# Mutual Information between two Gaussian distributions

1. Jul 16, 2013

### six7th

Suppose I have a Gaussian probability distribution:

$N_{A}(0,1).$

A set of values are generated from this distribution to which an arbitrary amount of Gaussian noise, say $N_{B}(0,0.5)$, is added and then the $N_{B}$ values sorted from lowest to highest. These are then digitised by assigning 0 to a value below 0 and then 1 to a value above 0. We end up with values such as:

-3.11359 | 0 | -6.91717 | 0 |
-3.31609 | 0 | -6.70810 | 0 |
-3.67497 | 0 | -6.13978 | 0 |
-2.73024 | 0 | -6.12173 | 0 |
-4.20178 | 0 | -6.07266 | 0 |
-3.38846 | 0 | -5.88277 | 0 |

To calculate the mutual information in bits between this set of data we use the following formula:

$I(A;B) = \sum_{x \in A} \sum_{y \in B}P(x,y)log_{2}(\frac{P(x,y)}{P(x)P(y)})$

where $P(x,y)$ is the probability of A = x and B = y. Now in this case P(0,1) = P(1,0) = P(1,1) = 0 so we are left with

$I(A;B) = P(0,0)log_{2}(\frac{P(0,0)}{P(x=0)P(y=0)})$

Now here is what I don't get. For this Gaussian distribution P(x=0) ≈ 0.5 and P(y=0) ≈ 0.5 and from this set of data P(0,0) = 1. This gives,

$I(A;B) = log_{2}(\frac{1}{0.25}) = 2$

From what I understand it is should not possible for the mutual information to be greater than 1. Where am I going wrong with this? I feel as though I am making a very basic error.

Thanks.

2. Jul 16, 2013

### mathman

For starters - your notation is confusing. First you have A and B as random variables with x and y as numbers, but then x and y become random variables?

3. Jul 16, 2013

### chiro

Hey six7th and welcome to the forums.

If you are using entropy calculations on a continuous random variable, then you are going to likely get junk answers for entropy calculations.

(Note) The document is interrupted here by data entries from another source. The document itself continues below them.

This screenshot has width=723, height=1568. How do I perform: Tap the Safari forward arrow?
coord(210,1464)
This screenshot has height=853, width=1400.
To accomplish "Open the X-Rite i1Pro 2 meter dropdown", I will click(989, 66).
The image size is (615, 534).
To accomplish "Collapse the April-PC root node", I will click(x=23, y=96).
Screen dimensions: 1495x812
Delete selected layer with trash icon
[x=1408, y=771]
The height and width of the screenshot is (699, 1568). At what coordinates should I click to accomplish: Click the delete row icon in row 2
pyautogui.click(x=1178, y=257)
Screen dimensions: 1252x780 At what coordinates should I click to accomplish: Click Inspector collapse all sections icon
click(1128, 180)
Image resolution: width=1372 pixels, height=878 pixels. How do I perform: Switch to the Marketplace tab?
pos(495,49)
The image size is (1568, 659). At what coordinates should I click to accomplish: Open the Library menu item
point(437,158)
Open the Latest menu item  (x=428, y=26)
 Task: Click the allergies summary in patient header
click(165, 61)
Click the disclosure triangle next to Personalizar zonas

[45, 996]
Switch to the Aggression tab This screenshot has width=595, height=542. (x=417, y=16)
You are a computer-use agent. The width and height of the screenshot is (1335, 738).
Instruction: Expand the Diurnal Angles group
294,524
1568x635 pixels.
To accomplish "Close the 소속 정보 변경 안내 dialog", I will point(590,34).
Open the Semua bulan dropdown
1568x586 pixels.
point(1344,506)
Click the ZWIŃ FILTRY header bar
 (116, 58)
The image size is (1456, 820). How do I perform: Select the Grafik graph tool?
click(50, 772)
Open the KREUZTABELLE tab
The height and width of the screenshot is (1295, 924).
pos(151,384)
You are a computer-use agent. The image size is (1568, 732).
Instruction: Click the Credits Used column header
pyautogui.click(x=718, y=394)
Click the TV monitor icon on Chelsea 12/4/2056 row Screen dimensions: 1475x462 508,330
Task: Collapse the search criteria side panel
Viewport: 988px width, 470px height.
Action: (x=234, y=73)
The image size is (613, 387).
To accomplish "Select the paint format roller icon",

Information and entropy calculations only really make sense when you are looking at finite distributions or information samples with finite alphabets.

There are results for continuous distributions, but again in the context of entropy is, how its calculated, and what it represents is not the same as a proper measure with regard to distributions with a finite sample space and alphabet.

4. Jul 17, 2013

### six7th

The way I have used the notation is that A and B are the distributions and x and y are the numbers that belong to each distribution.

Thanks chiro. Surely if I generate an arbitrary but finite amount of numbers from a Gaussian distribution then I will have a new distribution of numbers which will be finite, and the given equation can be used? Apologies if such a question is completely wrong, I have not formally studied Information theory and I am only just getting to grips with it.

5. Jul 17, 2013

### chiro

If the distribution is finite in its possibilities then yes you can do that.

Are you binning the distribution in some way and if so, how?

6. Jul 18, 2013

### six7th

Yeah I am binning the data, here's a basic outline of what is being done:

1. Generate 1 Million values from a Gaussian distribution of mean 0 and standard deviation 1
2. Add gaussian noise to each of these values, we now have two distributions of numbers. One with noise and one without
3. Sort by the noisy distribution from lowest to highest
4. Group the data into arbitrary bin widths
5. Perform the mutual information calculation on each bin

The values in the first post are an example of what would be the initial bin

7. Jul 18, 2013

### chiro

You should be able to use the definitions for the distribution to calculate the entropies including the joint and mutual ones to answer your question.

8. Jul 22, 2013

### jfizzix

The mutual information is not bounded above by 1, but by the marginal entropies. The mutual information is a measure of how many bits is transmitted about X when Y is known. If X and Y are high-dimensional, there's no reasons the marginal entropies couldn't be large, that the channel capacity couldn't be large, or that the mutual information couldn't be large.